A Pakistani intelligence official said on condition of anonymity that Akhtar was being held in Lahore, where he was undergoing interrogation.

Townsend said Akhtar's arrest was significant, and that he was believed involved in two attempts in December to assassinate President Gen. Pervez Musharraf.

The arrest is "very important, particularly for Pakistan," said Townsend. "He's wanted in connection with the two assassination attempts on President Musharraf. He was also involved in the training camps in Afghanistan."

Asked if Akhtar is thought to be someone who's currently operational, Townsend said, "Absolutely. Absolutely."

Ahmed, the information minister, said it was "premature" to say that Akhtar was involved in the assassination attempts.

Akhtar is said to have been active in several Kashmiri militant groups, including the Harakat-ul-Jehad-e-Islami, whose Muslim fighters have fought as far afield as Chechnya and Bosnia.

Pakistan's Geo television reported Sunday that authorities had arrested another Kashmiri militant, Maulana Fazl-ur Rahman Khalil, on charges that he was sending militants to Afghanistan to join the Taliban insurgency there.

Khalil is said to be the leader of Harakat-ul-Mujahedeen, a group linked to Harakat-ul-Jehad-e-Islami and one of several Kashmiri militant groups banned by President Gen. Pervez Musharraf for its alleged ties to al Qaeda. He helped organize a secret trip by about a dozen Pakistani journalists to interview bin Laden in Khost, Afghanistan in 1998, one of the last interviews granted by the terror chief.

Ahmed said the arrest of Akhtar was not linked to the recent capture of two other al Qaeda operatives, Ahmed Khalfan Ghailani and Khan.

Information gleaned from those two arrests helped lead to a terror warning in the United States and a sweep in Britain that has netted about a dozen suspects.
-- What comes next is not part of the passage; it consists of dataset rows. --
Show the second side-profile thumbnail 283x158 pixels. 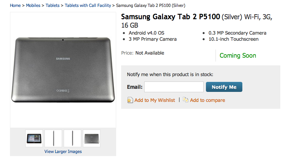[72, 138]
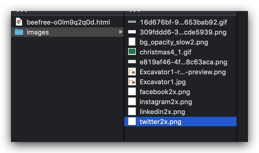259x153 pixels.
Task: Select the images folder row label
Action: [38, 32]
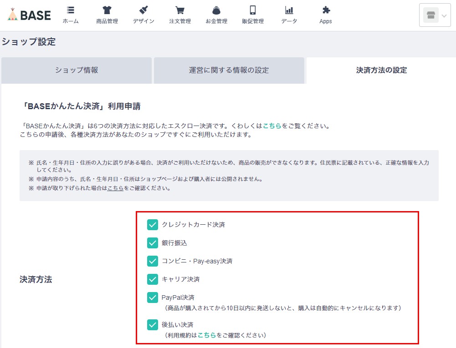Open こちら link for 後払い利用規約
Viewport: 456px width, 348px height.
(206, 335)
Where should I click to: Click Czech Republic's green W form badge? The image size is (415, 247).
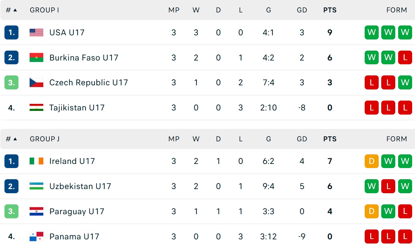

About 20 suspects have been arrested in Pakistan as well.

Two South Africans arrested with Ghailani on July 25 had just arrived from the United Arab Emirates, and several other al Qaeda suspects are believed to have transited through that country as well.
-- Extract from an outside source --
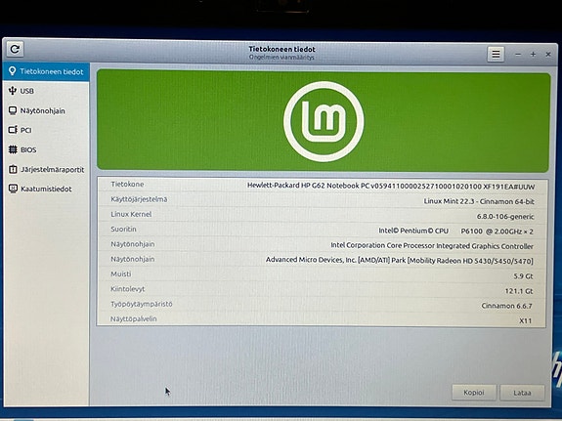Click the Kopioi button
The image size is (562, 421).
coord(474,393)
Word of Akhtar's arrest follows news that Pakistani agents working closely with U.S. officials are searching for two north African associates of Ghailani, a Tanzanian who had a $25 million bounty on his head for his role in the 1998 bombing of U.S. embassies in east Africa, security officials said Saturday.

The hunt for Abu Farj, a Libyan, and Hamza, from Egypt, began on a tip from Khan, an al Qaeda computer whiz who last month helped Pakistani police arrest Ghailani and whose computer contained photographs of potential targets for attacks in the United States and Britain.

Pakistan, a key ally of the United States in its war on terror, has arrested about 20 al Qaeda suspects in less than a month.

British authorities on Tuesday conducted a sweep in and around London that netted 13 suspects, including a man known as Abu Eisa al-Hindi or Abu Musa al-Hindi, believed to be a senior al Qaeda member who had been plotting an attack on Heathrow.